**INSTRUCTION:** Copy out the lines of the records below exactly, beginning with the line containing "Open the 软件版" and continuing through the line containing "pyautogui.click(x=76, y=82)", with both included.

**Records from a pointing dataset:**
--- START ---
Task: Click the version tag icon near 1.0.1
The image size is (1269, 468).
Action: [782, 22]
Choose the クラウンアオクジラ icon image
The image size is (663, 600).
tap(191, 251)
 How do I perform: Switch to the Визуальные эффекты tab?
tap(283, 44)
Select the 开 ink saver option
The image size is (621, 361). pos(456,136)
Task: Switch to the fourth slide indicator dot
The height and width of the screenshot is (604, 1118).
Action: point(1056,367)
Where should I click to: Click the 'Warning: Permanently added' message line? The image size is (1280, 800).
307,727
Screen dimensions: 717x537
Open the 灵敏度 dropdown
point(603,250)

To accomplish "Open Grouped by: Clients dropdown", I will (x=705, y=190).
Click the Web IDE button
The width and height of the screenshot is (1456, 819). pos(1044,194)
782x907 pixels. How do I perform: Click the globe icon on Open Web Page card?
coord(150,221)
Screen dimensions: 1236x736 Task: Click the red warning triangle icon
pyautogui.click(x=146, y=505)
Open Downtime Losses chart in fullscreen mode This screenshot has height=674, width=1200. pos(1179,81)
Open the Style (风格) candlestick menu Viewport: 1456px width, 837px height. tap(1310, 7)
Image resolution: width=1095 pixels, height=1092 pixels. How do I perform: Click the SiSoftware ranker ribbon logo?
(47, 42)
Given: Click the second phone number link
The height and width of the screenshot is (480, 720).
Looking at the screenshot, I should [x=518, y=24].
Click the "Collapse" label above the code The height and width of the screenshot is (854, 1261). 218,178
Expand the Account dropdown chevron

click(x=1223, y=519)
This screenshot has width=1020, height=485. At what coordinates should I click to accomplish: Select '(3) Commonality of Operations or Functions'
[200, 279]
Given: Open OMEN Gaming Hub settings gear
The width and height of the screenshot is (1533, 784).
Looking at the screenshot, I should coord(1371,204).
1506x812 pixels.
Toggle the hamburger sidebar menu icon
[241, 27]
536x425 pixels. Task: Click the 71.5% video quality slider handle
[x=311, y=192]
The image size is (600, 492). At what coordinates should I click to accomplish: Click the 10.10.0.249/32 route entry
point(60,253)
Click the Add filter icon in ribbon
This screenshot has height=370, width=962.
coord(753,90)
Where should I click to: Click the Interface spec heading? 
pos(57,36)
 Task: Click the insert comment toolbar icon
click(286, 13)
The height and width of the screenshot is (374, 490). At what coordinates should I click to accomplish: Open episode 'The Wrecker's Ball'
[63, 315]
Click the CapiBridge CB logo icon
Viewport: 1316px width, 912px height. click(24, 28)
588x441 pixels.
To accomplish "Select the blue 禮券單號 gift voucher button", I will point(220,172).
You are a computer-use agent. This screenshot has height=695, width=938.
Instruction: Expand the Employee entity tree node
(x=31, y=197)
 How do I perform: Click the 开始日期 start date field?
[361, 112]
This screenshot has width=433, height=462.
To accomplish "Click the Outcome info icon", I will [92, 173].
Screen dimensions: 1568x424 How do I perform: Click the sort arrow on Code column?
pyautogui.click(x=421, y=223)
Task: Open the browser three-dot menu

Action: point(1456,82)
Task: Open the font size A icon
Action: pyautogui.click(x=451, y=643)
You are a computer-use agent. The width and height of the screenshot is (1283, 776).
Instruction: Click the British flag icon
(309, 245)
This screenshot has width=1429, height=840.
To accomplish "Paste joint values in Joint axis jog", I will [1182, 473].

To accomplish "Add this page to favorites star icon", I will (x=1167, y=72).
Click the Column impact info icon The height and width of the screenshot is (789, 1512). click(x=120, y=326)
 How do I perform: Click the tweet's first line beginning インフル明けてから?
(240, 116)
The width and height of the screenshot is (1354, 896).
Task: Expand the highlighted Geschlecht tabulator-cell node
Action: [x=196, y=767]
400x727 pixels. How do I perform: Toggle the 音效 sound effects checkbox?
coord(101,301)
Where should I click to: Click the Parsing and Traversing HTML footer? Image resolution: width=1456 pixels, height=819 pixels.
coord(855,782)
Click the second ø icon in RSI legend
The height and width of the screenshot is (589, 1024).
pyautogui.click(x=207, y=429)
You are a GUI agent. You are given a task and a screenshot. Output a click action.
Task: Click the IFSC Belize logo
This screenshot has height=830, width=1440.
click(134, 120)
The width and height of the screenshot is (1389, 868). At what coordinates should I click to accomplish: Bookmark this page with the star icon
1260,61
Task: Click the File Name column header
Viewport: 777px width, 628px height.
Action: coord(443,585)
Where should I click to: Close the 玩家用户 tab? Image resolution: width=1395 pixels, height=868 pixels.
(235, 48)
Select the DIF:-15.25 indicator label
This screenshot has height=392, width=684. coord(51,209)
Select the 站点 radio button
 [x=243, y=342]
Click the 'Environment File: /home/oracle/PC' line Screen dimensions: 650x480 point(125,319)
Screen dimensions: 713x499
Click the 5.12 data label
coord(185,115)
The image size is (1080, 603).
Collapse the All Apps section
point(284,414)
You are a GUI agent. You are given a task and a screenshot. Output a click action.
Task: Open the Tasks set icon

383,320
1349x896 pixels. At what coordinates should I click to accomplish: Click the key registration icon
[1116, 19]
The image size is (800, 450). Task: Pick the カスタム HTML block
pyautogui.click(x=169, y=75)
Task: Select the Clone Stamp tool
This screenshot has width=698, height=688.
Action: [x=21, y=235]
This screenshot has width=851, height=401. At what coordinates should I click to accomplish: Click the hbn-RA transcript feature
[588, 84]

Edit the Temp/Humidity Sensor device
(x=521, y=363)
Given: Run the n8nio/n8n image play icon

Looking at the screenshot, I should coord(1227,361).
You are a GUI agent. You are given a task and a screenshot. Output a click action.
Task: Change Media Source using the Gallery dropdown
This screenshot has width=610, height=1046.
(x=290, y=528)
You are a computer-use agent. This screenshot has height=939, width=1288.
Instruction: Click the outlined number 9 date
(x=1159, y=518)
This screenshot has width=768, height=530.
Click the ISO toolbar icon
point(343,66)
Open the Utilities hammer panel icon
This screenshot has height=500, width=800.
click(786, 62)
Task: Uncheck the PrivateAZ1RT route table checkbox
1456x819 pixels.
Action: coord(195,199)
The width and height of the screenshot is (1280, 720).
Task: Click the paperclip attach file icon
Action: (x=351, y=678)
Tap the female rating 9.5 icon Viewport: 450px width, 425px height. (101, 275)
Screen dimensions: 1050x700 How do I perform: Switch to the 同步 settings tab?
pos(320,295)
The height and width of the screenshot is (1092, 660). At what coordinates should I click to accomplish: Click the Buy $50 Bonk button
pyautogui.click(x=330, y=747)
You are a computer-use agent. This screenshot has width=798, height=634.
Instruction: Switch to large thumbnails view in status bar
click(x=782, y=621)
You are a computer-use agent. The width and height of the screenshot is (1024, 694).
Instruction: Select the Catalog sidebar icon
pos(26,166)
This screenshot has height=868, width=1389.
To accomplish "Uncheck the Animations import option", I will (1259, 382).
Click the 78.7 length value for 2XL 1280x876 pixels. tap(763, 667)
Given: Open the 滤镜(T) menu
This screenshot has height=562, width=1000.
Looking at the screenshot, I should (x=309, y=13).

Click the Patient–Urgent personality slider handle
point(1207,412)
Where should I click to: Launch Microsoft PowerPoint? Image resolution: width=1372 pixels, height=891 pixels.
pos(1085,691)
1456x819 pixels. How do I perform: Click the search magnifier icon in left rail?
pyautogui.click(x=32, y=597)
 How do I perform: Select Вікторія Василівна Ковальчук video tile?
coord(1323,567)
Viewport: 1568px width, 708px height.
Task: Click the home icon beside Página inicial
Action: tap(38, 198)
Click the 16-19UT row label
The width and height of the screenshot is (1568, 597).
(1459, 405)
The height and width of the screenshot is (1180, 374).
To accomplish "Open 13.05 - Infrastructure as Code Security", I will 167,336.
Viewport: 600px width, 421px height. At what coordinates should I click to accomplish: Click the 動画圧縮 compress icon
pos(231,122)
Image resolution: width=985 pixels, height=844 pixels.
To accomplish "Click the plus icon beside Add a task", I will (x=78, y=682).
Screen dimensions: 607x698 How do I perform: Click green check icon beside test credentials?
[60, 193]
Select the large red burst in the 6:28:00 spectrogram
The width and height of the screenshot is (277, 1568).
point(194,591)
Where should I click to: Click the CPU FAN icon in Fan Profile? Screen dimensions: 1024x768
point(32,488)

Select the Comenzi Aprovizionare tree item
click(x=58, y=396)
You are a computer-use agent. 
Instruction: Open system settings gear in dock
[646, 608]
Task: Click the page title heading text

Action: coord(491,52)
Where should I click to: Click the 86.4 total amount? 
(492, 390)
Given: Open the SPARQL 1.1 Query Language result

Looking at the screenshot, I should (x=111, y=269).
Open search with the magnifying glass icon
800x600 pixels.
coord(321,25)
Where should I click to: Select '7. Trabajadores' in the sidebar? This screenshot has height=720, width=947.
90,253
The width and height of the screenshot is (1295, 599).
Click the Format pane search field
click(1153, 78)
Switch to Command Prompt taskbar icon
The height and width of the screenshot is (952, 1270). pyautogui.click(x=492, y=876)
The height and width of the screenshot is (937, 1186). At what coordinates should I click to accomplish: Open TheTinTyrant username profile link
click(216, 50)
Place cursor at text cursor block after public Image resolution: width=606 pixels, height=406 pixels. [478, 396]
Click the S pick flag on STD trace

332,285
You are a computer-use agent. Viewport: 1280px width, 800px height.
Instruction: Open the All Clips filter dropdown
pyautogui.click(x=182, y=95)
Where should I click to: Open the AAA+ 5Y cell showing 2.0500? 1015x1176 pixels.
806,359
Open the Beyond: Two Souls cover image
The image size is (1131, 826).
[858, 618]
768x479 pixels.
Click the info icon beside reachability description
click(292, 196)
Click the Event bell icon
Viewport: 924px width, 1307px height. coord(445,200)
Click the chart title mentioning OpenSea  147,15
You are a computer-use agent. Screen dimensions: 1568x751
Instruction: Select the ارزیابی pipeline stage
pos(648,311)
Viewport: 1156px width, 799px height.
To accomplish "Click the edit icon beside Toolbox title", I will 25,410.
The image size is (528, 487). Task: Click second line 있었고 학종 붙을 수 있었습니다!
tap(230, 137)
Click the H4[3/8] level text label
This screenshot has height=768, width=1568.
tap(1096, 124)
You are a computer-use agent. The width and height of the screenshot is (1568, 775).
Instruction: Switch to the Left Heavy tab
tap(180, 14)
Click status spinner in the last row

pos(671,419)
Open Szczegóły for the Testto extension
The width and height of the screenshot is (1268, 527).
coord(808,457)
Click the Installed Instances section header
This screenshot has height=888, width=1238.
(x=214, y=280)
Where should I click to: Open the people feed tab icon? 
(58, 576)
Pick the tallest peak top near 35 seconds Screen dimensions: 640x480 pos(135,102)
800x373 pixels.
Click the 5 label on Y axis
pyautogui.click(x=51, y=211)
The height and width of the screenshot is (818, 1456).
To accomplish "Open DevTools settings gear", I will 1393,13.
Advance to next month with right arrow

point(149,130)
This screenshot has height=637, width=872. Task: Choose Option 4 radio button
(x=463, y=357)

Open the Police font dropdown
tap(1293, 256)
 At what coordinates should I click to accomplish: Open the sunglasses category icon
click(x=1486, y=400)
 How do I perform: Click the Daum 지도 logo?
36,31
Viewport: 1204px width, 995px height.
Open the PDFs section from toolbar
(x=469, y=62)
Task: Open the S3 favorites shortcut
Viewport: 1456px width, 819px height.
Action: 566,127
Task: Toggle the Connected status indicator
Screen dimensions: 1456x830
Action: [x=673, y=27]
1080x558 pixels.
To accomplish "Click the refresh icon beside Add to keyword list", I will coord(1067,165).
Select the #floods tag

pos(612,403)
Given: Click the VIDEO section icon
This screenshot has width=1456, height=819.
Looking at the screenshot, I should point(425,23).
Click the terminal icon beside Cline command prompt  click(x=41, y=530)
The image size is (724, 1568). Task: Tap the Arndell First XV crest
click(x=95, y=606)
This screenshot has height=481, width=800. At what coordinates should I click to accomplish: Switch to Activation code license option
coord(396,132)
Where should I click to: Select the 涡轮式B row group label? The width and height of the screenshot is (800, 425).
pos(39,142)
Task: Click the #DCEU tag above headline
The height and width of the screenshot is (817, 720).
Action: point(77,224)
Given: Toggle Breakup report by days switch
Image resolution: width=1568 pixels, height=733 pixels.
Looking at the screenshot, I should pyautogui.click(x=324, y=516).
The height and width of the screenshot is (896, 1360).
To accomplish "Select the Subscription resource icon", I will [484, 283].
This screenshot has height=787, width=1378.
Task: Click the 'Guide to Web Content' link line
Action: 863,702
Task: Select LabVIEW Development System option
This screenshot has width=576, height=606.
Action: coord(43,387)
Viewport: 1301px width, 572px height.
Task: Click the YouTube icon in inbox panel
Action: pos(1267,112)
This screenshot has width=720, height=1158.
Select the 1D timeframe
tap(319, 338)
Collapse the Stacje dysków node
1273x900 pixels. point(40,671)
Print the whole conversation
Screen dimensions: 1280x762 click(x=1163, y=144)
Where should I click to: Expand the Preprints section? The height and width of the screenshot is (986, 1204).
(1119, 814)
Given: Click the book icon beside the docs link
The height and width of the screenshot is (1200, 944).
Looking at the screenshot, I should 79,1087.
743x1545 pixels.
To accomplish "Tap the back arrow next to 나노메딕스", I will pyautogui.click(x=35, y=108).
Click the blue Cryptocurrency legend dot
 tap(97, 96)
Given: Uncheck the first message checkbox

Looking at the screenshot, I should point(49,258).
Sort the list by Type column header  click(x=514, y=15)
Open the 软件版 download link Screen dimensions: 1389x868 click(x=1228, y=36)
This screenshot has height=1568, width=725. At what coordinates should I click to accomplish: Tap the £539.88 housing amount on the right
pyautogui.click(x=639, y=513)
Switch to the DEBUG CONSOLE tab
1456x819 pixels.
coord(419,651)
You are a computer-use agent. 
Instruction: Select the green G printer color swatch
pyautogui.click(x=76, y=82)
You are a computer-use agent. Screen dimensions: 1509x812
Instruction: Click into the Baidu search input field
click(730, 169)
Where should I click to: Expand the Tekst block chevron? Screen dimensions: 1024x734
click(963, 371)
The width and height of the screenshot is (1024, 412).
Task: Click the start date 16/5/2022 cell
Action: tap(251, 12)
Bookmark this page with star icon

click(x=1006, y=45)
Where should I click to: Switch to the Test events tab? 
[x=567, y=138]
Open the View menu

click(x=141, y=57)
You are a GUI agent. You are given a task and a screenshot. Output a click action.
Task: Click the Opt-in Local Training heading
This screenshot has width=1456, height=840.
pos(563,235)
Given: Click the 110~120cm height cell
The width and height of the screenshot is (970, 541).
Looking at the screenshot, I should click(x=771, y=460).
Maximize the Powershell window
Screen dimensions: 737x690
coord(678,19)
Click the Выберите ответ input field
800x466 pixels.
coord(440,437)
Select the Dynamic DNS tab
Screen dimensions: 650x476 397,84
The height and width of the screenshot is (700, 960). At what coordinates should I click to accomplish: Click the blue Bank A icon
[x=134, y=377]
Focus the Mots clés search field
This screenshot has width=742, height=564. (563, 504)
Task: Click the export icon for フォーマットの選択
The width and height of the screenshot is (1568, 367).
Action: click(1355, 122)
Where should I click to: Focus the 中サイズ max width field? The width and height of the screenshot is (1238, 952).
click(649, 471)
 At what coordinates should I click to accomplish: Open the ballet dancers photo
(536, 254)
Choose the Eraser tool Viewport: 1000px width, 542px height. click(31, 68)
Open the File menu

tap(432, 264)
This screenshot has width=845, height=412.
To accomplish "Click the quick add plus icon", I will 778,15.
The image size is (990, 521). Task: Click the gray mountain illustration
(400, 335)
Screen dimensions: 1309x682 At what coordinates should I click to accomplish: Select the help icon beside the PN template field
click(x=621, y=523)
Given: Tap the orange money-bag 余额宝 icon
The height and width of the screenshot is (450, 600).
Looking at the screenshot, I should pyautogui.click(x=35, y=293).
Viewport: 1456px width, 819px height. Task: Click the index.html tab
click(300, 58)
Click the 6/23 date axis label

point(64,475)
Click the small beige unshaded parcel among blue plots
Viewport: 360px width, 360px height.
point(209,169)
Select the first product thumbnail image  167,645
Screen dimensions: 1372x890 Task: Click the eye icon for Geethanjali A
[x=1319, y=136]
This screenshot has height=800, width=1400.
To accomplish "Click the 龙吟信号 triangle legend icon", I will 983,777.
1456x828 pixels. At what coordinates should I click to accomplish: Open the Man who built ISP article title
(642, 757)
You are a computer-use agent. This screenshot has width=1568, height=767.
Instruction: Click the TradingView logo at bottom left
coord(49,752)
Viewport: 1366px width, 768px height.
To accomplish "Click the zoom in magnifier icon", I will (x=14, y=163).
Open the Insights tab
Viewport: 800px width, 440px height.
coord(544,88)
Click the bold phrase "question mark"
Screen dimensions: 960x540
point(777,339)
--- END ---
**RESPONSE TO THE TASK:**
Open the 软件版 download link Screen dimensions: 1389x868 click(x=1228, y=36)
This screenshot has height=1568, width=725. At what coordinates should I click to accomplish: Tap the £539.88 housing amount on the right
pyautogui.click(x=639, y=513)
Switch to the DEBUG CONSOLE tab
1456x819 pixels.
coord(419,651)
You are a computer-use agent. 
Instruction: Select the green G printer color swatch
pyautogui.click(x=76, y=82)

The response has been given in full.